A function is continuous at a point if three conditions are met: (1) the function is defined at that point, (2) the limit of the function exists at that point, and (3) the limit equals the function's value at that point. First, we find the value of the function at $$x=0$$.

$$f(0) = \exp(-|0|) = \exp(0) = 1$$

Next, we evaluate the limit of the function as $$x$$ approaches 0. Since the absolute value function $$|x|$$ behaves differently for positive and negative $$x$$, we examine the left-hand limit (as $$x$$ approaches 0 from values less than 0) and the right-hand limit (as $$x$$ approaches 0 from values greater than 0).

$$\lim_{x \to 0^+} f(x) = \lim_{x \to 0^+} \exp(-x) = \exp(0) = 1$$

$$\lim_{x \to 0^-} f(x) = \lim_{x \to 0^-} \exp(-(-x)) = \lim_{x \to 0^-} \exp(x) = \exp(0) = 1$$

Since both the left-hand limit and the right-hand limit are equal to 1, the limit of the function as $$x$$ approaches 0 exists and is 1. Finally, we compare this limit to the function's value at $$x=0$$.

$$\lim_{x \to 0} f(x) = 1$$

$$f(0) = 1$$

Because the limit of the function as $$x$$ approaches 0 is equal to the function's value at $$x=0$$, the function is continuous at $$x=0$$.

**step2 Determine Differentiability of $$f(x)=\exp (-|x|)$$ at $$x=0$$**

A function is differentiable at a point if the derivative exists at that point. This typically means the function is "smooth" and doesn't have sharp corners or breaks. We calculate the left-hand derivative and the right-hand derivative at $$x=0$$ using the definition of the derivative. For $$x > 0$$, $$f(x) = \exp(-x)$$. For $$x < 0$$, $$f(x) = \exp(x)$$.

$$\text{Right-hand derivative at } x=0: f'_+(0) = \lim_{h \to 0^+} \frac{f(0+h) - f(0)}{h} = \lim_{h \to 0^+} \frac{\exp(-h) - 1}{h}$$

This limit represents the derivative of $$\exp(-x)$$ at $$x=0$$. We know that the derivative of $$\exp(-x)$$ is $$-\exp(-x)$$. Evaluating at $$x=0$$ gives:

$$-\exp(-0) = -1$$

$$\text{Left-hand derivative at } x=0: f'_-(0) = \lim_{h \to 0^-} \frac{f(0+h) - f(0)}{h} = \lim_{h \to 0^-} \frac{\exp(h) - 1}{h}$$

This limit represents the derivative of $$\exp(x)$$ at $$x=0$$. We know that the derivative of $$\exp(x)$$ is $$\exp(x)$$. Evaluating at $$x=0$$ gives:

$$\exp(0) = 1$$

Since the left-hand derivative (1) is not equal to the right-hand derivative (-1), the function does not have a unique slope at $$x=0$$. Therefore, the function is not differentiable at $$x=0$$.

## Question1.b:

**step1 Determine Continuity of $$f(x)=(1-\cos x) / x^{2}$$ at $$x=0$$**

First, we are given the value of the function at $$x=0$$.

$$f(0) = \frac{1}{2}$$

Next, we evaluate the limit of the function as $$x$$ approaches 0. This is a common limit found in calculus.
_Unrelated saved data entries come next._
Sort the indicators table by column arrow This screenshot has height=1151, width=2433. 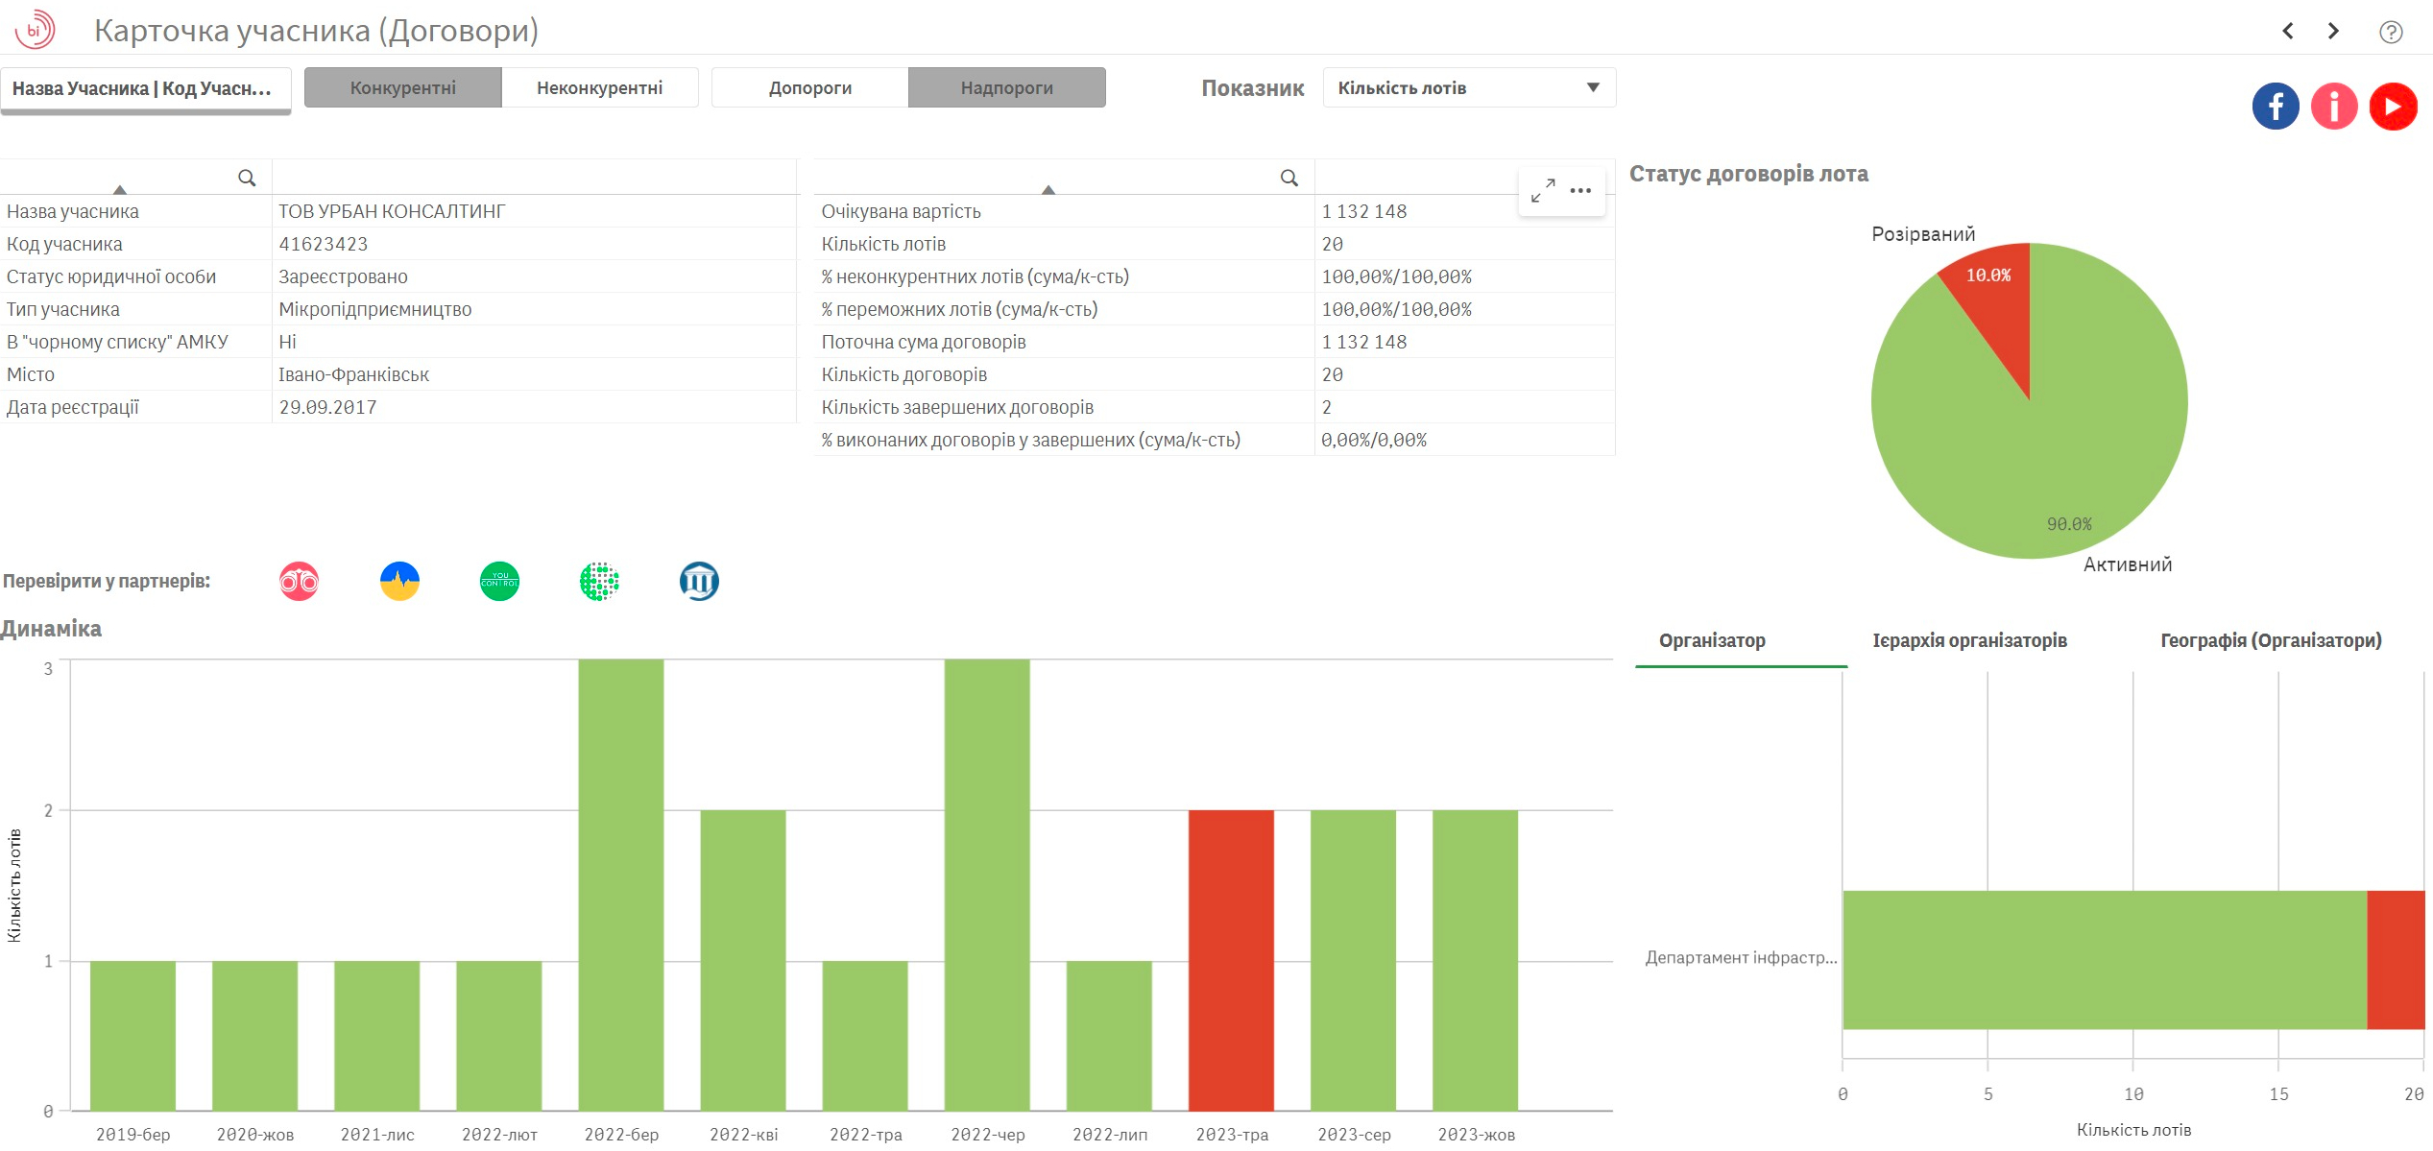[x=1048, y=189]
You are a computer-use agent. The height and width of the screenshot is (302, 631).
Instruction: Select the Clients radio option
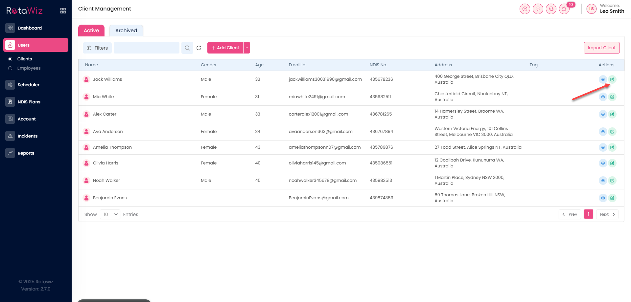pos(10,59)
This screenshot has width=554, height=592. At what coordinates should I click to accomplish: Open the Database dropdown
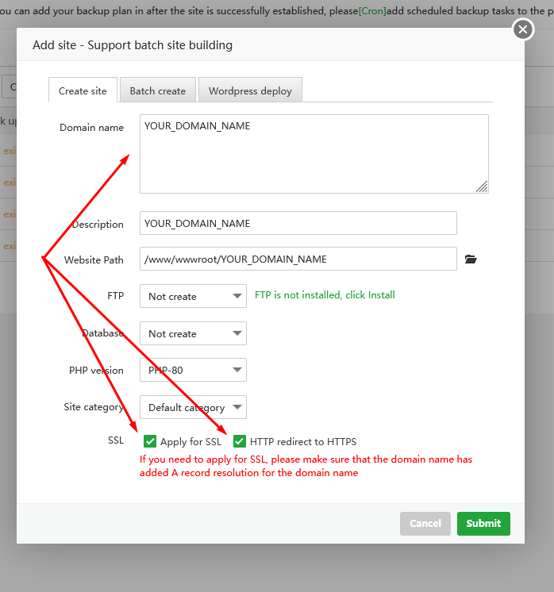coord(193,333)
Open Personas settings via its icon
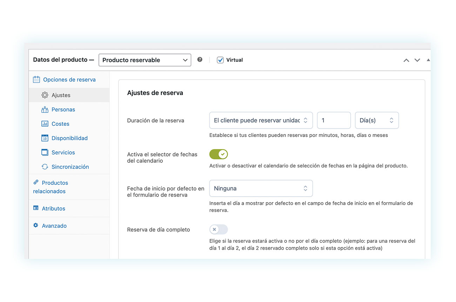 (x=45, y=109)
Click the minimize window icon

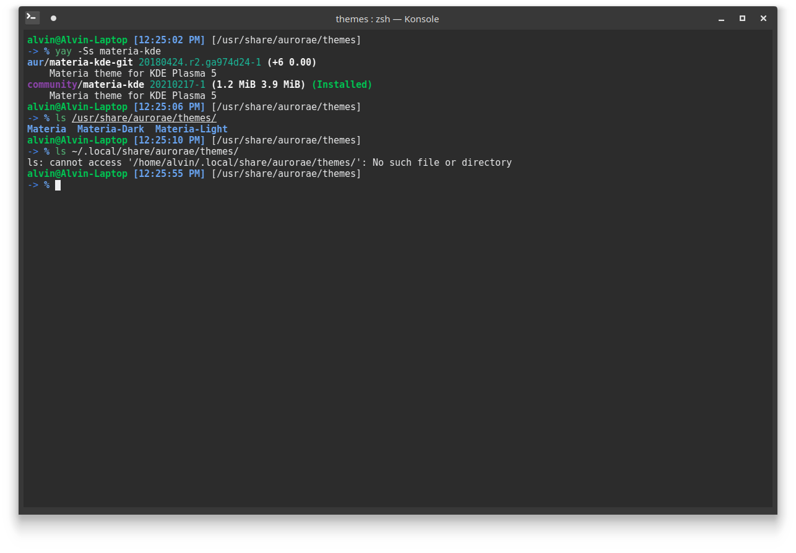coord(721,19)
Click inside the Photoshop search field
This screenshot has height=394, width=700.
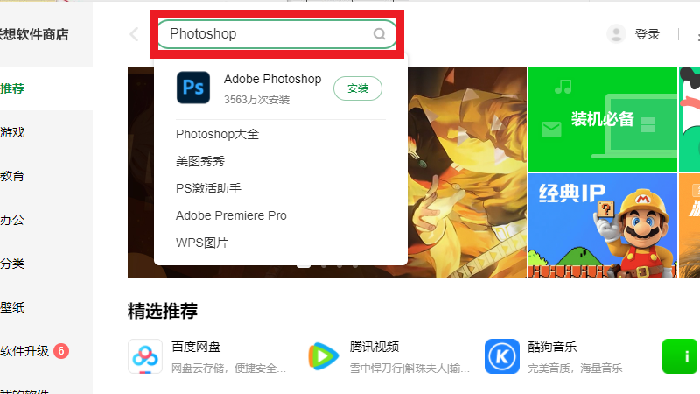point(277,34)
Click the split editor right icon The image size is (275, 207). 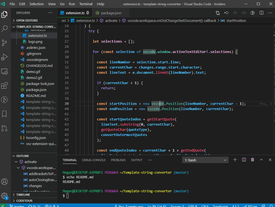(x=261, y=13)
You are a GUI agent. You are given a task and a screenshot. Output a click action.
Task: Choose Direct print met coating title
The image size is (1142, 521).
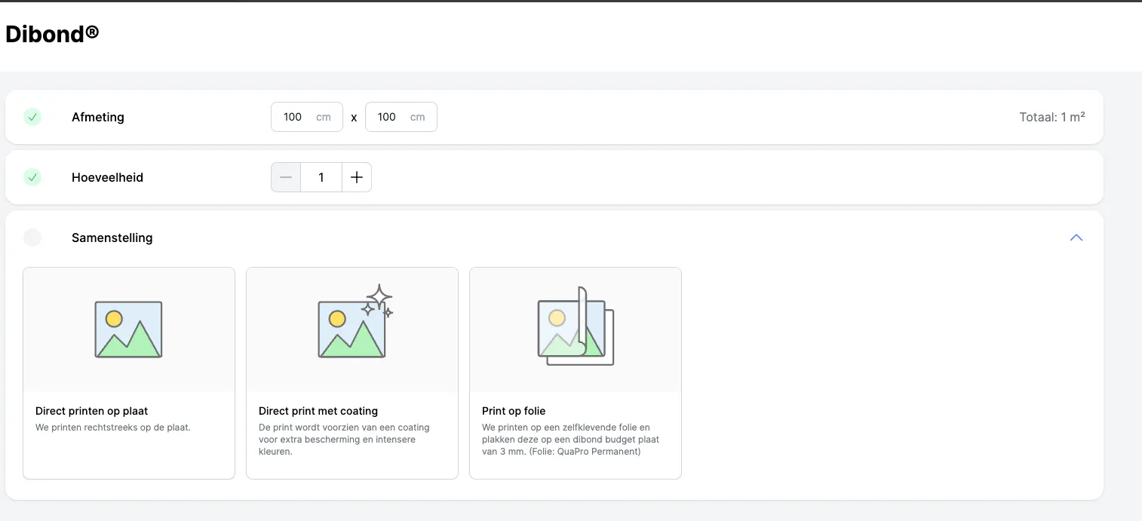(318, 411)
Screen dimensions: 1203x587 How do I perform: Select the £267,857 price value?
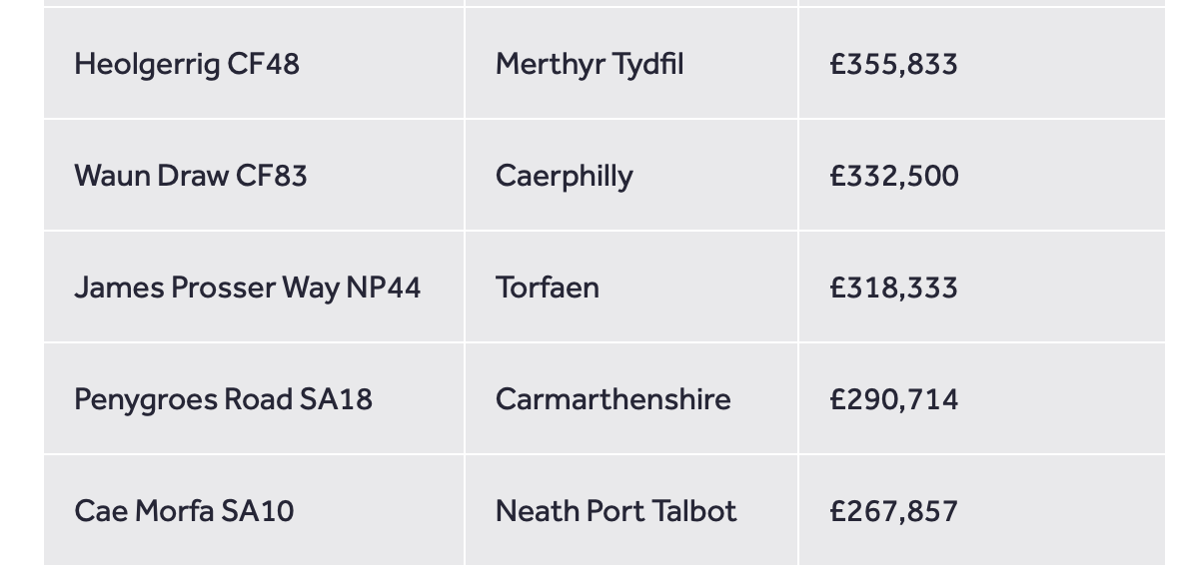click(x=893, y=512)
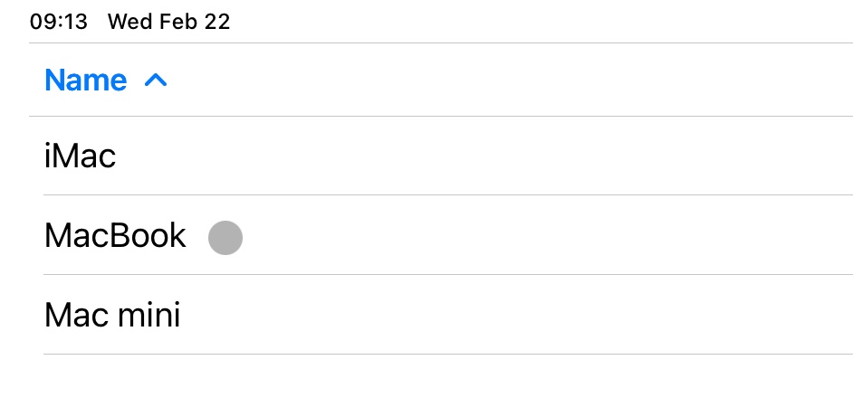
Task: Tap the Wed Feb 22 date
Action: point(168,23)
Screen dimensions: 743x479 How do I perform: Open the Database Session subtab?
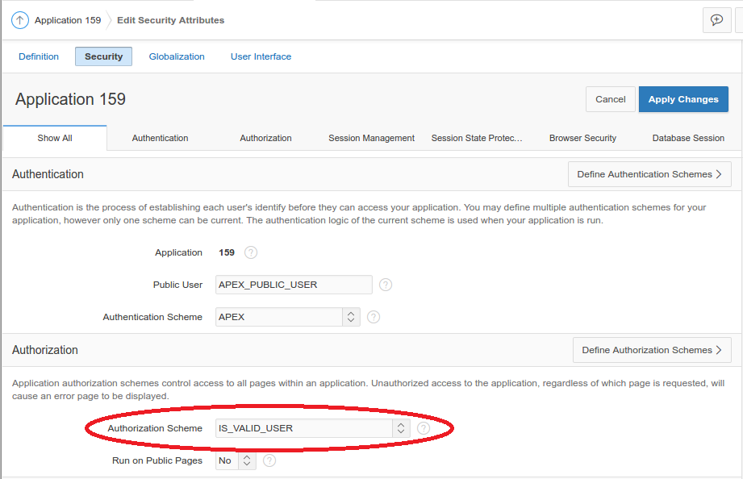click(x=688, y=138)
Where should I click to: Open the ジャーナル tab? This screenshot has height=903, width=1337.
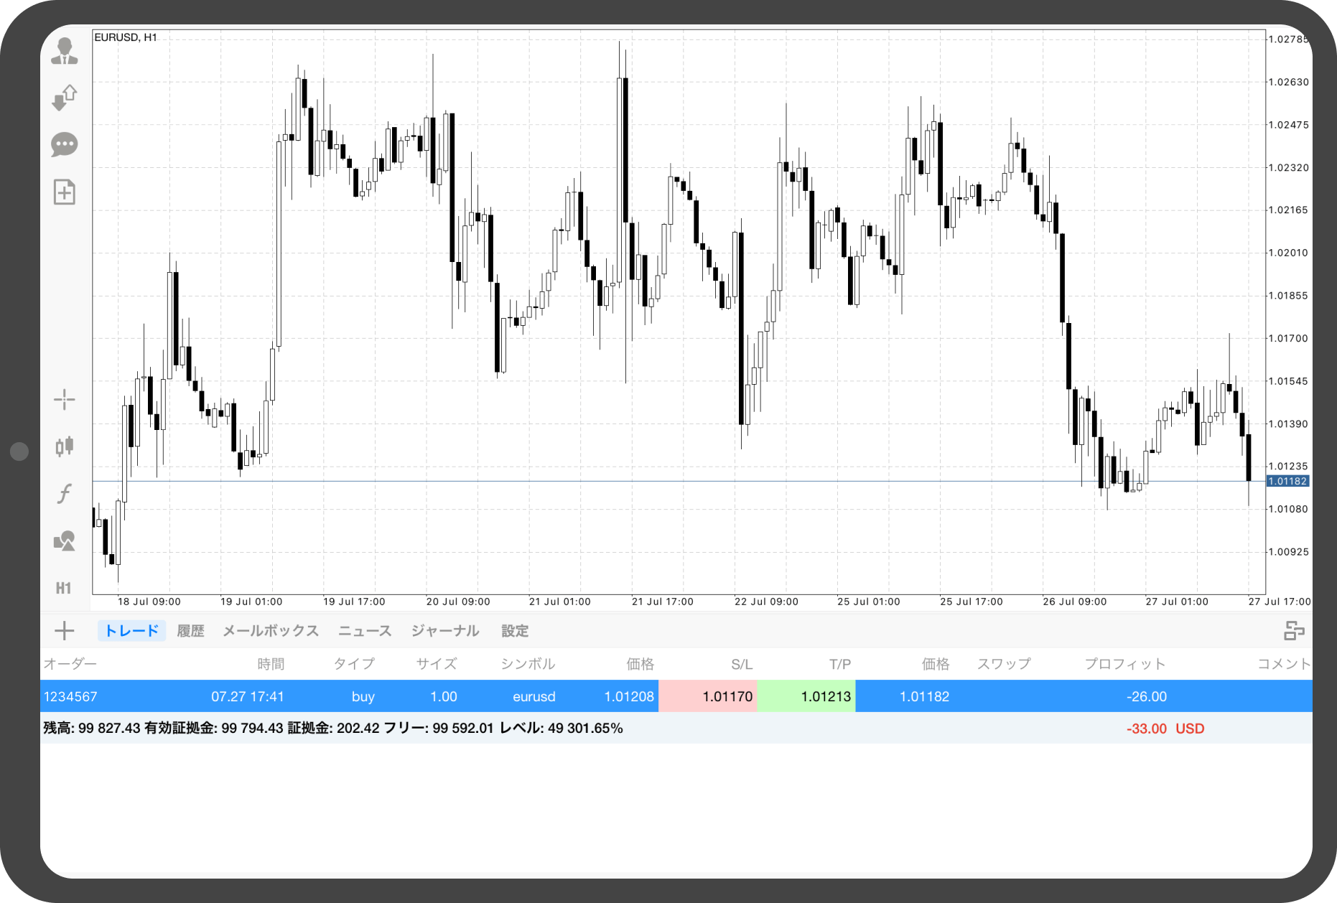click(445, 631)
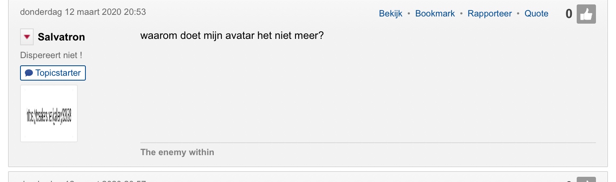Image resolution: width=616 pixels, height=182 pixels.
Task: Click the signature text "The enemy within"
Action: (177, 152)
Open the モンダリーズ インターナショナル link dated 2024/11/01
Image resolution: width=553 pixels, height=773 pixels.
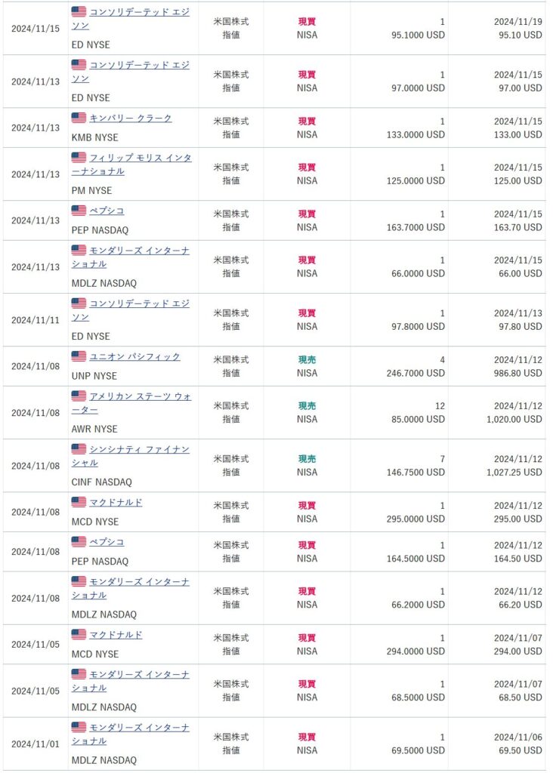click(139, 728)
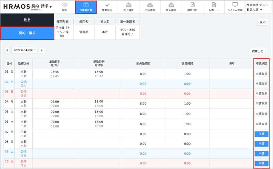Go to next month arrow

click(x=42, y=50)
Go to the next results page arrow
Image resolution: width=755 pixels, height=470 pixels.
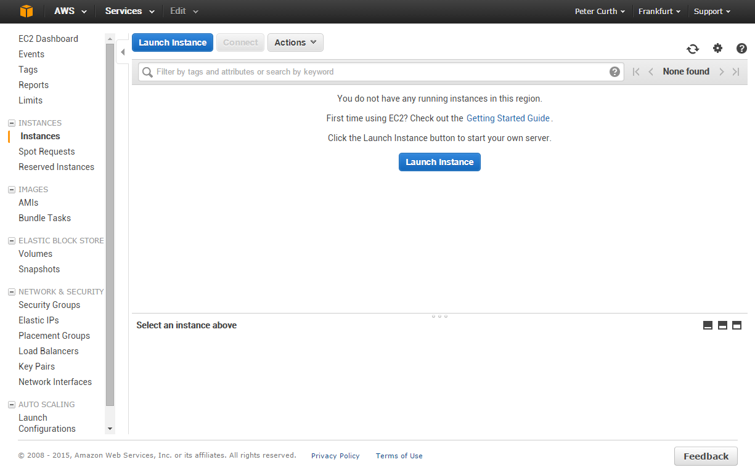[x=721, y=72]
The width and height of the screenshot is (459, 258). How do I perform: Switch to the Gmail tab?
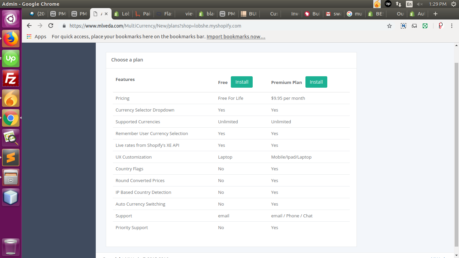click(333, 14)
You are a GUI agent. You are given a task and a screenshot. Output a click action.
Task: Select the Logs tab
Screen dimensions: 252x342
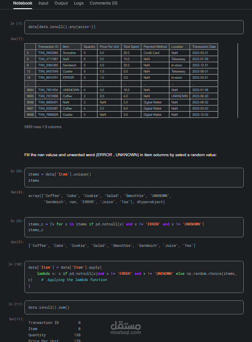(x=78, y=3)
Using known limit properties or tools like L'Hopital's Rule (which applies when we have an indeterminate form like $$0/0$$), we find the limit.

$$\lim_{x \to 0} f(x) = \lim_{x \to 0} \frac{1-\cos x}{x^2}$$

As $$x$$ approaches 0, $$\cos x$$ approaches 1, so the numerator approaches $$1-1=0$$. The denominator $$x^2$$ also approaches 0. This is an indeterminate form $$0/0$$. A well-known result or using advanced techniques shows this limit is:

$$\lim_{x \to 0} \frac{1-\cos x}{x^2} = \frac{1}{2}$$

Finally, we compare this limit to the function's value at $$x=0$$.

$$\lim_{x \to 0} f(x) = \frac{1}{2}$$

$$f(0) = \frac{1}{2}$$

Because the limit of the function as $$x$$ approaches 0 is equal to the function's value at $$x=0$$, the function is continuous at $$x=0$$.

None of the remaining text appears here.